• Task description
Wherever the word "ellipsis" occurs in the listing, copy the whole line.

• Task data
-*-*-
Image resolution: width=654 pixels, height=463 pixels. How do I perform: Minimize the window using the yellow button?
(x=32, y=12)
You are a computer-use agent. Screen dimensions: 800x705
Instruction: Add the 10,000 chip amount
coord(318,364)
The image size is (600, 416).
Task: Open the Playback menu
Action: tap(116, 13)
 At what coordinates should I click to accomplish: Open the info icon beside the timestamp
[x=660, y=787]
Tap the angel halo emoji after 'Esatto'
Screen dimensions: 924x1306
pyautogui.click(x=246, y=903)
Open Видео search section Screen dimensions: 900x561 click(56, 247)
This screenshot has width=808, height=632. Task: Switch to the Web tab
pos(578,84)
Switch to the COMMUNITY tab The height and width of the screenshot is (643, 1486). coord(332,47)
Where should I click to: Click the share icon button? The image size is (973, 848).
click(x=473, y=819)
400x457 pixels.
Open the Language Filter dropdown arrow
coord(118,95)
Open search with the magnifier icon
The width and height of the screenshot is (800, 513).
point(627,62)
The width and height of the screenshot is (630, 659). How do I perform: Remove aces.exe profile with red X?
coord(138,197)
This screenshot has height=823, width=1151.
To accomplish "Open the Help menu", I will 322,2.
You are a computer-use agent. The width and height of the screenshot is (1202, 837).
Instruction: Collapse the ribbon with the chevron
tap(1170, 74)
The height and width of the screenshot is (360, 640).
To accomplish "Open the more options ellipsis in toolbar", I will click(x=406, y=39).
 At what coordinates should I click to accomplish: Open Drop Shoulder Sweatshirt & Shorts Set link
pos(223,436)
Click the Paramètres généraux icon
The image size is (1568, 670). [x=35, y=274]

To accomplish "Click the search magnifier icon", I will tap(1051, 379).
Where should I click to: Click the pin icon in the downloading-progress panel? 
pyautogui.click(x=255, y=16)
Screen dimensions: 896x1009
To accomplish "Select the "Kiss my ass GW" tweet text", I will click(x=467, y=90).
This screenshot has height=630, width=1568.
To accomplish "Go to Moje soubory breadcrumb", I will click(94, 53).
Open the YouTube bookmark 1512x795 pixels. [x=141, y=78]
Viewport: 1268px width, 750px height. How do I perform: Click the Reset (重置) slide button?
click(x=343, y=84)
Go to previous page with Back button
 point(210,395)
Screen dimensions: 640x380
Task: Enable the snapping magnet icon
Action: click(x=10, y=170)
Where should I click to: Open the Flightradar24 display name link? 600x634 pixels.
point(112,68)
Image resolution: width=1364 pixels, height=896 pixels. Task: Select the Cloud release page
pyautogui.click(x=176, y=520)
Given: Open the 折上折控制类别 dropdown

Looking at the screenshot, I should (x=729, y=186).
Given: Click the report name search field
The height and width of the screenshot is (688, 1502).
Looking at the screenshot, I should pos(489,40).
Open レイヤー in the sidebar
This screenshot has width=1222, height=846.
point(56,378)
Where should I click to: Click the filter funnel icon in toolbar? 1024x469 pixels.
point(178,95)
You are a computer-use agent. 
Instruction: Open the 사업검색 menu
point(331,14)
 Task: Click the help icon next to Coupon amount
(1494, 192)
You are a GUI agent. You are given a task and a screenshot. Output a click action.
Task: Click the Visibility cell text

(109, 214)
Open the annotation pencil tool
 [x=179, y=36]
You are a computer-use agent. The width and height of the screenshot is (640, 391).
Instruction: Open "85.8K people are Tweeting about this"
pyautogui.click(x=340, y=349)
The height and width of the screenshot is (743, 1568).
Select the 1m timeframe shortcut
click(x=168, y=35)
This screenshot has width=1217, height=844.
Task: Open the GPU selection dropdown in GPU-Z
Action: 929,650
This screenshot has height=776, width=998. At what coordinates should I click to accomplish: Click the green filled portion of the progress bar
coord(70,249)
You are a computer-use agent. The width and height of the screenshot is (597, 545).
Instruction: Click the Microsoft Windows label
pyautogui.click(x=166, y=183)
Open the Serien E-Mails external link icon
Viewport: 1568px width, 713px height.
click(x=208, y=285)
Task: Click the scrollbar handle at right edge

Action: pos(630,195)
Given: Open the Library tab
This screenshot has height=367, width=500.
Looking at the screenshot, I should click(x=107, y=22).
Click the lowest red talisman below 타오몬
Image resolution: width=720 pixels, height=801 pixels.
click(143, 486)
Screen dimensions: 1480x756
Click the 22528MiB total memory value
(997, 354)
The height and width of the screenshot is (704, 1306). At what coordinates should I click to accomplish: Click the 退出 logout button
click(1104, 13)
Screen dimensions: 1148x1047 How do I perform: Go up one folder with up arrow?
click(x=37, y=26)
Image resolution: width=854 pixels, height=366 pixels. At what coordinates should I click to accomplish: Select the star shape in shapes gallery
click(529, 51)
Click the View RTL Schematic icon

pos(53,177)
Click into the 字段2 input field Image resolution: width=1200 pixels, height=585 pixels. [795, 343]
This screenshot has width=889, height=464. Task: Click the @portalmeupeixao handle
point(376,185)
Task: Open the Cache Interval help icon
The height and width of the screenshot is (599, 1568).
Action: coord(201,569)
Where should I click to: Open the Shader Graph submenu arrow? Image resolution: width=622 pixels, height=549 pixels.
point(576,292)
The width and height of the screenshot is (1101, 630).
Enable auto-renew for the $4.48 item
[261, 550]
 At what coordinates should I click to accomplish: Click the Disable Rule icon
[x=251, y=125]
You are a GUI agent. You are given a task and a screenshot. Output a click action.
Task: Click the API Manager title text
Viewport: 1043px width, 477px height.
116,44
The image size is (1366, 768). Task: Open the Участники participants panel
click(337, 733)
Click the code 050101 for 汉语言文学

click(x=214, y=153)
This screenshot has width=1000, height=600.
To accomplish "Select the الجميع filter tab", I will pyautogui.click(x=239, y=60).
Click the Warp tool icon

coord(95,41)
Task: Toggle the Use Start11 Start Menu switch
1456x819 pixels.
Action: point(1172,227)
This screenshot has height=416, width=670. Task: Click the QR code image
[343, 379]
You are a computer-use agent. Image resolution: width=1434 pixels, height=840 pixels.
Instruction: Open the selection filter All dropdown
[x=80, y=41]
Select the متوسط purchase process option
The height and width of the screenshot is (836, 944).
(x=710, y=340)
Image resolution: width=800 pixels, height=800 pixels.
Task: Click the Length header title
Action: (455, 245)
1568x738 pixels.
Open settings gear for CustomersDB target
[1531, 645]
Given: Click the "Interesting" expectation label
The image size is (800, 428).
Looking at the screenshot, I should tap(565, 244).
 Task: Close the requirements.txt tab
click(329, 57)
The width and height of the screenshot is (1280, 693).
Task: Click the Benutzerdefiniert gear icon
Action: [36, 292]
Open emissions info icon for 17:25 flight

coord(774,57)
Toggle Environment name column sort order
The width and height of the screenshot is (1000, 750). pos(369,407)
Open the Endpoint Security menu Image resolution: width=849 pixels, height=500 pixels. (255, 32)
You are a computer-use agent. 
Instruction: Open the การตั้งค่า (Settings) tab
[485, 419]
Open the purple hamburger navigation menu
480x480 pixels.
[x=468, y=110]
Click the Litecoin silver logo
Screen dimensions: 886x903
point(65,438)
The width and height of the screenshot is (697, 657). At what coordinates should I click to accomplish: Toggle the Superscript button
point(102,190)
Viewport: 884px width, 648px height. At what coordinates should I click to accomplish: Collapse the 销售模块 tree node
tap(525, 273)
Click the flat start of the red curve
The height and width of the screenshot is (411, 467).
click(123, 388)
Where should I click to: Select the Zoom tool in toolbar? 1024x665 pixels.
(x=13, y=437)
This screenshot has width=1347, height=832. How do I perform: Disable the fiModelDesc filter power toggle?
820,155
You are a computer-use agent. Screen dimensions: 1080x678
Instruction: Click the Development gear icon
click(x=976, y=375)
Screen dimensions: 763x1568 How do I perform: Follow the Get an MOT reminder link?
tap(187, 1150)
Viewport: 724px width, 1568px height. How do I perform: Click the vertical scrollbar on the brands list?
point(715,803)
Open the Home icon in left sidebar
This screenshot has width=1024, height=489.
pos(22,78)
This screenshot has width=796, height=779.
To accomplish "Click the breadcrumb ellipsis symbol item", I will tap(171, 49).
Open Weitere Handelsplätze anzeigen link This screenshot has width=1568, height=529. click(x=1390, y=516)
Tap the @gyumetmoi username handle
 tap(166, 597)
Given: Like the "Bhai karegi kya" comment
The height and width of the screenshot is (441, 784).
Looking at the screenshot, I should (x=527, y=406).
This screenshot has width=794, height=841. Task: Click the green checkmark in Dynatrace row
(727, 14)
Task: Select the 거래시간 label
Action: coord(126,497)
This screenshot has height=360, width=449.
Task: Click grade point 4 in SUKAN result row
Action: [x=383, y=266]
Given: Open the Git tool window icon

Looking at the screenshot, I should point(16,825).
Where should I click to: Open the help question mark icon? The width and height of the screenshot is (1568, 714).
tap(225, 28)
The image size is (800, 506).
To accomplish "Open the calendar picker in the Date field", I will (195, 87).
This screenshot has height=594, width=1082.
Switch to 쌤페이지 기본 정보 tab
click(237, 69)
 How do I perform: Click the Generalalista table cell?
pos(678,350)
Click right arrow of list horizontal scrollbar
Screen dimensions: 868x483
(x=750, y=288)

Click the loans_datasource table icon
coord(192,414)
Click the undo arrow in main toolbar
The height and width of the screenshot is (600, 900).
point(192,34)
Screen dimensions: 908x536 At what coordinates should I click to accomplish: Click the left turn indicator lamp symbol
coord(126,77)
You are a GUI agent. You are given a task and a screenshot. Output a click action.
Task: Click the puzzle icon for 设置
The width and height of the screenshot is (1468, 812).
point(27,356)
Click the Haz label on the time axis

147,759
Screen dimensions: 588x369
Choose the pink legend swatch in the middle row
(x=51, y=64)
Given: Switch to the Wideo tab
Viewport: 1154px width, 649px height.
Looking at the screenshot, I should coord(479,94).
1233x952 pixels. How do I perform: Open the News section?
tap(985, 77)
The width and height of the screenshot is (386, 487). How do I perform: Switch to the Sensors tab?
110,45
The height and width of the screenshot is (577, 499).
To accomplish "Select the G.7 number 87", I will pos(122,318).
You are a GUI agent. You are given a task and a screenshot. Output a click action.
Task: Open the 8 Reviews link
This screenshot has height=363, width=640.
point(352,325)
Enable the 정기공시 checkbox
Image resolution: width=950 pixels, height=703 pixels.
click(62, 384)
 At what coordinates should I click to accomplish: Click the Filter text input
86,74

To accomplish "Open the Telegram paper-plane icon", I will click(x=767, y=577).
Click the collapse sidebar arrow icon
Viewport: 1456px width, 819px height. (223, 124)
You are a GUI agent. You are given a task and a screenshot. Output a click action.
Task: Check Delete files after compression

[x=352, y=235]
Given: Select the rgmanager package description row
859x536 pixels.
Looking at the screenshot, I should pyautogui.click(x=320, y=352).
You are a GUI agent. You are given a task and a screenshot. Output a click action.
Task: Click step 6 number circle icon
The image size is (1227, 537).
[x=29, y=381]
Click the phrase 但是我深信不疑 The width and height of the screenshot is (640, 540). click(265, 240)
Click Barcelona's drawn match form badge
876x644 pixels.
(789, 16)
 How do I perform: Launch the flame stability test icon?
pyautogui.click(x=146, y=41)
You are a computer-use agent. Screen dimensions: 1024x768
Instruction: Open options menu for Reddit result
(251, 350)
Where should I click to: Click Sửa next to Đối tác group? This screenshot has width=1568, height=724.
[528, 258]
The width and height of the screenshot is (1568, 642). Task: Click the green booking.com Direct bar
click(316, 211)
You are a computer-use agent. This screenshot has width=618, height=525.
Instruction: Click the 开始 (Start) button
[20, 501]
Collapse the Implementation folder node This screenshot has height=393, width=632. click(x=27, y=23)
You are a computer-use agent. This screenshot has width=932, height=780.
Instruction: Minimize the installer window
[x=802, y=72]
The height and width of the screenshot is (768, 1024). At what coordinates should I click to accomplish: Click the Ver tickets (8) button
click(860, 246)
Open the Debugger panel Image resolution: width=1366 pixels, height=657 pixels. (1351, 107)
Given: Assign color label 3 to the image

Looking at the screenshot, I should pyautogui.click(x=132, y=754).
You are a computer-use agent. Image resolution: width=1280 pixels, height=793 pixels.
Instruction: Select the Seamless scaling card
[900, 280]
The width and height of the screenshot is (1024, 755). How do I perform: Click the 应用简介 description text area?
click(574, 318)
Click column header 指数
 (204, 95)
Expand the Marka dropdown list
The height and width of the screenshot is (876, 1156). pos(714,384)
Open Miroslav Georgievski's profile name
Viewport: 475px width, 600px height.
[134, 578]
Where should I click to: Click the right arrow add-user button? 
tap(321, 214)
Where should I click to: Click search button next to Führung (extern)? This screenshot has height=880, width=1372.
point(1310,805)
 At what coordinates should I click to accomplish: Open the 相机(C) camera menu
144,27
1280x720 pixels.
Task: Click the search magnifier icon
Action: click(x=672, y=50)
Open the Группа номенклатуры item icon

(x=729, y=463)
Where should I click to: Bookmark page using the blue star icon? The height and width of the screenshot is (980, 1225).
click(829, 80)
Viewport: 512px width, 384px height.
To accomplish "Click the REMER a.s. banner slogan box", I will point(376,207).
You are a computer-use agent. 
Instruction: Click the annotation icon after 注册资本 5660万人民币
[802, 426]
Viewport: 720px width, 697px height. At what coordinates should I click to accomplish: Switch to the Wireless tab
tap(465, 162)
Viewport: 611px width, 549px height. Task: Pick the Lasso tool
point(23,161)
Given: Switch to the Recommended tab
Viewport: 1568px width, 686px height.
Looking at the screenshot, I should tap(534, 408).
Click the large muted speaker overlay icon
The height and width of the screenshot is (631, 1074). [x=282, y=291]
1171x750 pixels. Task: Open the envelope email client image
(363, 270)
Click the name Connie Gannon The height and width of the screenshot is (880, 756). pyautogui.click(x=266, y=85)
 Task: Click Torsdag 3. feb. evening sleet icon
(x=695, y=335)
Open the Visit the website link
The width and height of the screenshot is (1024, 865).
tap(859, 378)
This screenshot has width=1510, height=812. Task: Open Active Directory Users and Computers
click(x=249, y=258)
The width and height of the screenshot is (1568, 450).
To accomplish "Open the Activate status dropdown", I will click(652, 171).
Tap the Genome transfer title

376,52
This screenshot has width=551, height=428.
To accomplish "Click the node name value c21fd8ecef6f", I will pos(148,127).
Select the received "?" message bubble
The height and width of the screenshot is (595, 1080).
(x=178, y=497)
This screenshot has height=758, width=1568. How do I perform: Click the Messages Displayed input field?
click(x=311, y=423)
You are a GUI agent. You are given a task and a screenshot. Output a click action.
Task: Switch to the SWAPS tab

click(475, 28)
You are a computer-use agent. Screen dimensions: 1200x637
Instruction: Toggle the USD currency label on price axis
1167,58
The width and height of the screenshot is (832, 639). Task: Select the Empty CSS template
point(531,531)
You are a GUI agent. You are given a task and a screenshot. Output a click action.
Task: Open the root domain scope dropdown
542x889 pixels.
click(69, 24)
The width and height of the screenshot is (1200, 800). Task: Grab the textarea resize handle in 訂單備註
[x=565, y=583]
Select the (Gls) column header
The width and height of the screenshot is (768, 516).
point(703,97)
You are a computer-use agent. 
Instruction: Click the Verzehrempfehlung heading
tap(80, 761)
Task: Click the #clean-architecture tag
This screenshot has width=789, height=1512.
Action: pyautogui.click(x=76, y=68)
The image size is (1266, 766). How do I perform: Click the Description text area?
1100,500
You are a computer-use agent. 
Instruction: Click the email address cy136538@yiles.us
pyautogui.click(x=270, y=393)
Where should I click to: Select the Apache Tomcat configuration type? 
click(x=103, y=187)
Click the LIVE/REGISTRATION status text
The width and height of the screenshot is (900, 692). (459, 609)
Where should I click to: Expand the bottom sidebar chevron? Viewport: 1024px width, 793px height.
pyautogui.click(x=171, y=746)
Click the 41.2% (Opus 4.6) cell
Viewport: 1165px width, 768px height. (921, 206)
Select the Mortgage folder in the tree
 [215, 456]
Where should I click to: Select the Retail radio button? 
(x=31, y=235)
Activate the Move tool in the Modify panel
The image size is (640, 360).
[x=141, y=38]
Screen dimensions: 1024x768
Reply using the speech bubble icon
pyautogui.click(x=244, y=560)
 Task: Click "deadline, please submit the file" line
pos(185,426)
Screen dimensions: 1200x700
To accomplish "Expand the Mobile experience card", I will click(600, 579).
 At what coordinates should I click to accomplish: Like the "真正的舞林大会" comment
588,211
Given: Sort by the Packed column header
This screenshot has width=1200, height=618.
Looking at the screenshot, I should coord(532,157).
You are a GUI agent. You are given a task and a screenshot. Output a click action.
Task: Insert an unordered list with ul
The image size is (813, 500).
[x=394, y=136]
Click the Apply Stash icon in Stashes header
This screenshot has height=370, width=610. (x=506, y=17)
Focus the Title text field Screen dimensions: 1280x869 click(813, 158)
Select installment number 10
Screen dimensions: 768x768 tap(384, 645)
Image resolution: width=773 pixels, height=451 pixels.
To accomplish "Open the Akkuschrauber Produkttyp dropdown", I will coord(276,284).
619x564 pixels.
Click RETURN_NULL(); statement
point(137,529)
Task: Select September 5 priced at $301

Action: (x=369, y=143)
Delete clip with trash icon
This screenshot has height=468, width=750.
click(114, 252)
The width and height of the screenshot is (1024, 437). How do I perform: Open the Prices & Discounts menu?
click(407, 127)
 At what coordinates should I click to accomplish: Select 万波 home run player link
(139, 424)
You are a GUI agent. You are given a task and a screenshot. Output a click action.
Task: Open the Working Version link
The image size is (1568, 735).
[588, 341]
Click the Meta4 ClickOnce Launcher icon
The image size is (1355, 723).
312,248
-*-*-
• Answer section
To accomplish "Open the more options ellipsis in toolbar", I will click(x=406, y=39).
To accomplish "Click the breadcrumb ellipsis symbol item", I will tap(171, 49).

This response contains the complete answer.